begin Listed records
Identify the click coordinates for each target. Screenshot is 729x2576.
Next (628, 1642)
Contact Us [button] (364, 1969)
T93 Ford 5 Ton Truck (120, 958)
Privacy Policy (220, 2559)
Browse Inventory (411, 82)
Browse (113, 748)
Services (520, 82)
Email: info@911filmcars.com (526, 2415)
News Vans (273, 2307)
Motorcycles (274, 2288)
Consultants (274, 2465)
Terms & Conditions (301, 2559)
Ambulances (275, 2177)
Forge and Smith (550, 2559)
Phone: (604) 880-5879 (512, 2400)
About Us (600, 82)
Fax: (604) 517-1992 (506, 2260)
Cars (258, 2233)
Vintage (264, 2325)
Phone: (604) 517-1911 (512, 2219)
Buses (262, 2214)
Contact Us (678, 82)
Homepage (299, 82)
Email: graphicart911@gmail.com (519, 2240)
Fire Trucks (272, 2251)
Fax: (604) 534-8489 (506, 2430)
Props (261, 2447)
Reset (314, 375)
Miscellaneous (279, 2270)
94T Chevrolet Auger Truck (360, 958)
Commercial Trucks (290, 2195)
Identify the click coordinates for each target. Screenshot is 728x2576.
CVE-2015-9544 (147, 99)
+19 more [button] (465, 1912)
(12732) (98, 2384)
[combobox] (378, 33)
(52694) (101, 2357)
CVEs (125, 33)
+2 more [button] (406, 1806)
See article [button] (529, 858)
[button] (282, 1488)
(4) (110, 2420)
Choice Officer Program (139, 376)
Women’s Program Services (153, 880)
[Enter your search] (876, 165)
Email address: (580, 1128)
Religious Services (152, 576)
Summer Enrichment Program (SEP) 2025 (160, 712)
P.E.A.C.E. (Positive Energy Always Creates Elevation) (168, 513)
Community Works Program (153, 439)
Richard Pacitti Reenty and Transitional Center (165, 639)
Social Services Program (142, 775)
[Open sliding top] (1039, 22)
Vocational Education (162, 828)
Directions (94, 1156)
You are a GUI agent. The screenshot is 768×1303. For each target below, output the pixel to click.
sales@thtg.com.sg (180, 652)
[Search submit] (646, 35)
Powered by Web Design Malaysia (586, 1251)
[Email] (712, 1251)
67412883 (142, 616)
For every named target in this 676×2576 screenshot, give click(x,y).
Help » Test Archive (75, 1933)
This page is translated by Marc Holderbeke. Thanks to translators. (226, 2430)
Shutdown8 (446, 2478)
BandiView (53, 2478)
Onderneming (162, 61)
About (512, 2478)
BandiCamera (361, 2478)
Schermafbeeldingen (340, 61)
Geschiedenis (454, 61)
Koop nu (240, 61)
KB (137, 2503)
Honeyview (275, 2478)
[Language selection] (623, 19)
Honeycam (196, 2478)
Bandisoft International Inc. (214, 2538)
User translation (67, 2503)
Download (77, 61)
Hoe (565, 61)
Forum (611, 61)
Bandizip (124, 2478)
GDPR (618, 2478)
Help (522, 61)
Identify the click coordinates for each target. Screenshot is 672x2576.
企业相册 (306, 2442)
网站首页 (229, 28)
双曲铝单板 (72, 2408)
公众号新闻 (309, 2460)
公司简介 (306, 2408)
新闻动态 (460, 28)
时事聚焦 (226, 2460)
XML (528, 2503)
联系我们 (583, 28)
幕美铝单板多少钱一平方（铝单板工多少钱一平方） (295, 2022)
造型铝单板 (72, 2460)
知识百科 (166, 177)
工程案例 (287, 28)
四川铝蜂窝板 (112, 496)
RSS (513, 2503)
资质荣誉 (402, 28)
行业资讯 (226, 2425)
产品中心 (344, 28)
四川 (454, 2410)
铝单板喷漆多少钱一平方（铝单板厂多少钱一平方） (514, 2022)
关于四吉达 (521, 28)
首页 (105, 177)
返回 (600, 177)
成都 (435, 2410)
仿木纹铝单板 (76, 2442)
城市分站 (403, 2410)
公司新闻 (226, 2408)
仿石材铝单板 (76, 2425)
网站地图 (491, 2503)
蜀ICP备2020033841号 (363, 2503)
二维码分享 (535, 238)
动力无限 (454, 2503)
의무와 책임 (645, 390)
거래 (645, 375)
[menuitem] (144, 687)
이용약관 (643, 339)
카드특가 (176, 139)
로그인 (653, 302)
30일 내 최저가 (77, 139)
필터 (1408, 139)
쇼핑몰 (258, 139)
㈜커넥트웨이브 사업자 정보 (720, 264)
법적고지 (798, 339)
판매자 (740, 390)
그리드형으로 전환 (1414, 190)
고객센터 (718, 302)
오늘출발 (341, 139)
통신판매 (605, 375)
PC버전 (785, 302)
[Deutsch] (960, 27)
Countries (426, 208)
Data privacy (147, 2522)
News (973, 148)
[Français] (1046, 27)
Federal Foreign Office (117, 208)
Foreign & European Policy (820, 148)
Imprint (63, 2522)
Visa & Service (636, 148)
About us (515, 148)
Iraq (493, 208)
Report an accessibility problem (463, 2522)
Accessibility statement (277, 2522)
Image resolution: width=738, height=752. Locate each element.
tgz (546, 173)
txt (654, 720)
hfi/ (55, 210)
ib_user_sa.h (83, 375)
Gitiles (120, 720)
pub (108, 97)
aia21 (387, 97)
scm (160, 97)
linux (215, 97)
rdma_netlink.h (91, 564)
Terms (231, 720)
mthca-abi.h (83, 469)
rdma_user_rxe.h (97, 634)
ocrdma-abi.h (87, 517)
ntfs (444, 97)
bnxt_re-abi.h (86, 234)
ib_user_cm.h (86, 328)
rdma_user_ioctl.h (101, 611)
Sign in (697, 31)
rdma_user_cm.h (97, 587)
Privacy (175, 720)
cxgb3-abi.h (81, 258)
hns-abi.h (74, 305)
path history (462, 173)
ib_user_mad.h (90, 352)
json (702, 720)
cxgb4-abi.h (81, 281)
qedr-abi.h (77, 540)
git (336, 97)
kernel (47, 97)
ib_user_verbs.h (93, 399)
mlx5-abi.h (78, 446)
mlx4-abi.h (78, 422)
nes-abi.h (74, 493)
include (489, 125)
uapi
end Listed records
*Task description*
Print, verbatim, every line from the one containing "[Open sliding top] (1039, 22)" through the one containing "Archive (75, 1933)", both included.

*Finished answer*
[Open sliding top] (1039, 22)
Vocational Education (162, 828)
Directions (94, 1156)
You are a GUI agent. The screenshot is 768×1303. For each target below, output the pixel to click.
sales@thtg.com.sg (180, 652)
[Search submit] (646, 35)
Powered by Web Design Malaysia (586, 1251)
[Email] (712, 1251)
67412883 (142, 616)
For every named target in this 676×2576 screenshot, give click(x,y).
Help » Test Archive (75, 1933)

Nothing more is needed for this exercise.